Segment Start: Excerpted records

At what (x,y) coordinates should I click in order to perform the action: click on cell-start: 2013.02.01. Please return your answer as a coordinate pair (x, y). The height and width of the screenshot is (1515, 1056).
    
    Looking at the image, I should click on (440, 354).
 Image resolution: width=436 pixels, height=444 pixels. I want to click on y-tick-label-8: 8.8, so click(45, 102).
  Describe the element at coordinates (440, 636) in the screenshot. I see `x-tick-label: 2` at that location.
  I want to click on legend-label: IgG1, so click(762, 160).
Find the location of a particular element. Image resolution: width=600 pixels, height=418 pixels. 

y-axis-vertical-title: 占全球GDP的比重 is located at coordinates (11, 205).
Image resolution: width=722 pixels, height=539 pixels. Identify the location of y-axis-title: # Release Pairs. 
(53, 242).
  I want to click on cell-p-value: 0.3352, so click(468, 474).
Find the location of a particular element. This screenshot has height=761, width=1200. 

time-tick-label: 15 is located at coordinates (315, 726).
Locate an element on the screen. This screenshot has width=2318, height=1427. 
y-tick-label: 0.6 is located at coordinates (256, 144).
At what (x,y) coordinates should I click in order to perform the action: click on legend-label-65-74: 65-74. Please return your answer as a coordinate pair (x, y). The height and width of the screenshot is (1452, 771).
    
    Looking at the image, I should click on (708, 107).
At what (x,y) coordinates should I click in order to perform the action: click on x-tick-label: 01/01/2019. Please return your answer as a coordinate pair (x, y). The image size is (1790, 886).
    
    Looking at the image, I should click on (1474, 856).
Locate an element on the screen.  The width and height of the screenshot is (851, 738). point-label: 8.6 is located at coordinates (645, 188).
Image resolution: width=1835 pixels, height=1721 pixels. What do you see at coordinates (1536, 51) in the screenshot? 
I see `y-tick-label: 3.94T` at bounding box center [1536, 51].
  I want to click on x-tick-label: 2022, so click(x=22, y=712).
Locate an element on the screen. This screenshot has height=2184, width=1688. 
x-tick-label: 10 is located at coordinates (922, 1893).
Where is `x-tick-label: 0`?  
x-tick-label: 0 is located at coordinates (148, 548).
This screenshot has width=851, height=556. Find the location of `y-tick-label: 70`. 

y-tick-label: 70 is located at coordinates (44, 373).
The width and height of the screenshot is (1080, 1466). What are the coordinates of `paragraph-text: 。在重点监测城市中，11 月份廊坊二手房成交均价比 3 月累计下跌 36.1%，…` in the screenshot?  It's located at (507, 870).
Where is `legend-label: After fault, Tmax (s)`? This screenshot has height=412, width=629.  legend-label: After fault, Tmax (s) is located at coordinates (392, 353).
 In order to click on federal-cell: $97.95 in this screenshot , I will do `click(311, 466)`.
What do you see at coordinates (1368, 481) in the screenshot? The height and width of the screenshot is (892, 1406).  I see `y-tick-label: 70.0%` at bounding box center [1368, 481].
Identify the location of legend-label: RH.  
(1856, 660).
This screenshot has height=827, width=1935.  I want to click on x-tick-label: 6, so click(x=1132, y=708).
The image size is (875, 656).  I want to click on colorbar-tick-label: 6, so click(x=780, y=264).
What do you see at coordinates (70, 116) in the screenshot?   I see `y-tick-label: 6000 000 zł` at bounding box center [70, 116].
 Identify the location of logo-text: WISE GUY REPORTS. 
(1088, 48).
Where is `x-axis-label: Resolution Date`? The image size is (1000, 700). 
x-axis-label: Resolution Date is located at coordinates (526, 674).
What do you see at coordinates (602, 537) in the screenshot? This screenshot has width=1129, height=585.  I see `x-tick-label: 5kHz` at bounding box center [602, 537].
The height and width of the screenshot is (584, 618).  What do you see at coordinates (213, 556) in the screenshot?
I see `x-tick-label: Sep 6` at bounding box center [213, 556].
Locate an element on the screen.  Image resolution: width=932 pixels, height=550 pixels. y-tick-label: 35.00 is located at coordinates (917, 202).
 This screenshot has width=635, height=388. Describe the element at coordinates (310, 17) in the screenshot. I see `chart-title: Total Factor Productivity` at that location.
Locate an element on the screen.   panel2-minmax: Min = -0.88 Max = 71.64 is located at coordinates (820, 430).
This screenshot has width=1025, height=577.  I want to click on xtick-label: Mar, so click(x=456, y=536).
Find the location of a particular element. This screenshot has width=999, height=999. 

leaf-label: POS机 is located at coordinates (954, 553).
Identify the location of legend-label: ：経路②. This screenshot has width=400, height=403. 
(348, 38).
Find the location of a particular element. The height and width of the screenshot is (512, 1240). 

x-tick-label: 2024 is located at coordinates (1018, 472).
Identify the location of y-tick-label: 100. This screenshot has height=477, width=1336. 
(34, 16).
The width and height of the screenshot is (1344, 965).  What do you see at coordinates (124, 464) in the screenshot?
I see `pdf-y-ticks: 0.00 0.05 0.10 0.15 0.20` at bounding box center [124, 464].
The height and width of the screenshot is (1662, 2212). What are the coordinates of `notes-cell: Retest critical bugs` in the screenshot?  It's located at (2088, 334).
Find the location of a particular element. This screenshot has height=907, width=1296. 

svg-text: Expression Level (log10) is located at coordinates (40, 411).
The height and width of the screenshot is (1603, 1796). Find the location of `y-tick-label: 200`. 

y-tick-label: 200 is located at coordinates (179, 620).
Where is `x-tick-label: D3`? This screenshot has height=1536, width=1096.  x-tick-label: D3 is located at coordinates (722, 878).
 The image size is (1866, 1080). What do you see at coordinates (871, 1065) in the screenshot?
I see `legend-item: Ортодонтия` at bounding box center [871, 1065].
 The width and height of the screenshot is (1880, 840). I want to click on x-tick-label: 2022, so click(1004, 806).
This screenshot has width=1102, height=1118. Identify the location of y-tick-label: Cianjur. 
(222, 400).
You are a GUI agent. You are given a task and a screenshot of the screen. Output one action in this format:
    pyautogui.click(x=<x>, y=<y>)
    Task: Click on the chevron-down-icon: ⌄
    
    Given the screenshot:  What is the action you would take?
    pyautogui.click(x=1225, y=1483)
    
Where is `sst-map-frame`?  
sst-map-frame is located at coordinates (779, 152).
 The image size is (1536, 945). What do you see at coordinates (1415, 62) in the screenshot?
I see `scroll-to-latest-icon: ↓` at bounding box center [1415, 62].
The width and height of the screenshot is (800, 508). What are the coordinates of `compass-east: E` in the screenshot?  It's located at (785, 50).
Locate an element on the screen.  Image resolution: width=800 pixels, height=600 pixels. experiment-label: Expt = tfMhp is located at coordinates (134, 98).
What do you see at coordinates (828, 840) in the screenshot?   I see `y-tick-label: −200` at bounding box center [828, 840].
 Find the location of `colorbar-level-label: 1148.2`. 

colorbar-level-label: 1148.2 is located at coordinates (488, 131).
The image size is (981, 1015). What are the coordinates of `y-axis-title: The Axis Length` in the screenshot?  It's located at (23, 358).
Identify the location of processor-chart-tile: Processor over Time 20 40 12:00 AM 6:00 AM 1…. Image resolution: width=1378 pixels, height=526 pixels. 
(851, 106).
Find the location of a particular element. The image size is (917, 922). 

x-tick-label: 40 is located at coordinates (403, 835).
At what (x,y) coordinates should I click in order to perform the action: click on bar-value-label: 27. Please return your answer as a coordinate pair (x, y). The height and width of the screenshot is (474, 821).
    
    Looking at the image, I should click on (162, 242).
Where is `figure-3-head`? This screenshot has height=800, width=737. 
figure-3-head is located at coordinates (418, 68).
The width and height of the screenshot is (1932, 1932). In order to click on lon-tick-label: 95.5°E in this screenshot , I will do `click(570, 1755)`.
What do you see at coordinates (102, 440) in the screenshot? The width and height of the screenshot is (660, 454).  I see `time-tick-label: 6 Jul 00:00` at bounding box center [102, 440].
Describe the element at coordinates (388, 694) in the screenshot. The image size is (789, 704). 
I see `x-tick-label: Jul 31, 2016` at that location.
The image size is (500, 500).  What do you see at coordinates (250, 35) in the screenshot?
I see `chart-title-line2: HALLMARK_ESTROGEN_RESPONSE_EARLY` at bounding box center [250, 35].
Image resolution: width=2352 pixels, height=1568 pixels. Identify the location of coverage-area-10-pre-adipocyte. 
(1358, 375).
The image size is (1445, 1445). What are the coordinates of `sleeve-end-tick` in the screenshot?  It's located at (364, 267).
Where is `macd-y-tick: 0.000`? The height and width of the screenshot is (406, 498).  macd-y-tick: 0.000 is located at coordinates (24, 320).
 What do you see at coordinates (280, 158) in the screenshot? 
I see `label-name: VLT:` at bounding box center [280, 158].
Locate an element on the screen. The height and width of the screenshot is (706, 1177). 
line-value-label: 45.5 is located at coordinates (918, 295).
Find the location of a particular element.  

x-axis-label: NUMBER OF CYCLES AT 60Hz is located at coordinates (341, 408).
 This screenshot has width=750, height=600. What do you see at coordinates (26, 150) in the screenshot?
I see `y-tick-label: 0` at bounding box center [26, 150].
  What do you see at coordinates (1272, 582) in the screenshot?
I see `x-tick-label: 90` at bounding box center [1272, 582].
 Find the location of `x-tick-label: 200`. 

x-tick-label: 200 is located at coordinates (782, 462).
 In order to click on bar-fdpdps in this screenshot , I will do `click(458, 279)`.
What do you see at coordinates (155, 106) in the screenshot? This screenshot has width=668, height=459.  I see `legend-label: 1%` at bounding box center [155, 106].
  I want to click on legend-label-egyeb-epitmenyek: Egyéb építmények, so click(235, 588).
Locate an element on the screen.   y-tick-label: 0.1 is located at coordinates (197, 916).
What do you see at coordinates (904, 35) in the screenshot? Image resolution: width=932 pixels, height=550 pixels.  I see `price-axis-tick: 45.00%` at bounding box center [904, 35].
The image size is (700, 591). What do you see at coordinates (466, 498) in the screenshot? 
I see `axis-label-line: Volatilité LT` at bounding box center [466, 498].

Segment End: Excerpted records

Your task: Please recast the items from the start through the line containing "x-tick-label: 0 is" as a Markdown table with columns Number and Item line, one row per line with blank lines left out.

Task result:
| Number | Item line |
|---|---|
| 1 | At what (x,y) coordinates should I click in order to perform the action: click on cell-start: 2013.02.01. Please return your answer as a coordinate pair (x, y). The height and width of the screenshot is (1515, 1056). |
| 2 |     Looking at the image, I should click on (440, 354). |
| 3 |  Image resolution: width=436 pixels, height=444 pixels. I want to click on y-tick-label-8: 8.8, so click(45, 102). |
| 4 |   Describe the element at coordinates (440, 636) in the screenshot. I see `x-tick-label: 2` at that location. |
| 5 |   I want to click on legend-label: IgG1, so click(762, 160). |
| 6 | Find the location of a particular element. Image resolution: width=600 pixels, height=418 pixels.  |
| 7 | y-axis-vertical-title: 占全球GDP的比重 is located at coordinates (11, 205). |
| 8 | Image resolution: width=722 pixels, height=539 pixels. Identify the location of y-axis-title: # Release Pairs.  |
| 9 | (53, 242). |
| 10 |   I want to click on cell-p-value: 0.3352, so click(468, 474). |
| 11 | Find the location of a particular element. This screenshot has height=761, width=1200.  |
| 12 | time-tick-label: 15 is located at coordinates (315, 726). |
| 13 | Locate an element on the screen. This screenshot has width=2318, height=1427.  |
| 14 | y-tick-label: 0.6 is located at coordinates (256, 144). |
| 15 | At what (x,y) coordinates should I click in order to perform the action: click on legend-label-65-74: 65-74. Please return your answer as a coordinate pair (x, y). The height and width of the screenshot is (1452, 771). |
| 16 |     Looking at the image, I should click on (708, 107). |
| 17 | At what (x,y) coordinates should I click in order to perform the action: click on x-tick-label: 01/01/2019. Please return your answer as a coordinate pair (x, y). The image size is (1790, 886). |
| 18 |     Looking at the image, I should click on (1474, 856). |
| 19 | Locate an element on the screen.  The width and height of the screenshot is (851, 738). point-label: 8.6 is located at coordinates (645, 188). |
| 20 | Image resolution: width=1835 pixels, height=1721 pixels. What do you see at coordinates (1536, 51) in the screenshot?  |
| 21 | I see `y-tick-label: 3.94T` at bounding box center [1536, 51]. |
| 22 |   I want to click on x-tick-label: 2022, so click(x=22, y=712). |
| 23 | Locate an element on the screen. This screenshot has height=2184, width=1688.  |
| 24 | x-tick-label: 10 is located at coordinates (922, 1893). |
| 25 | Where is `x-tick-label: 0`?   |
| 26 | x-tick-label: 0 is located at coordinates (148, 548). |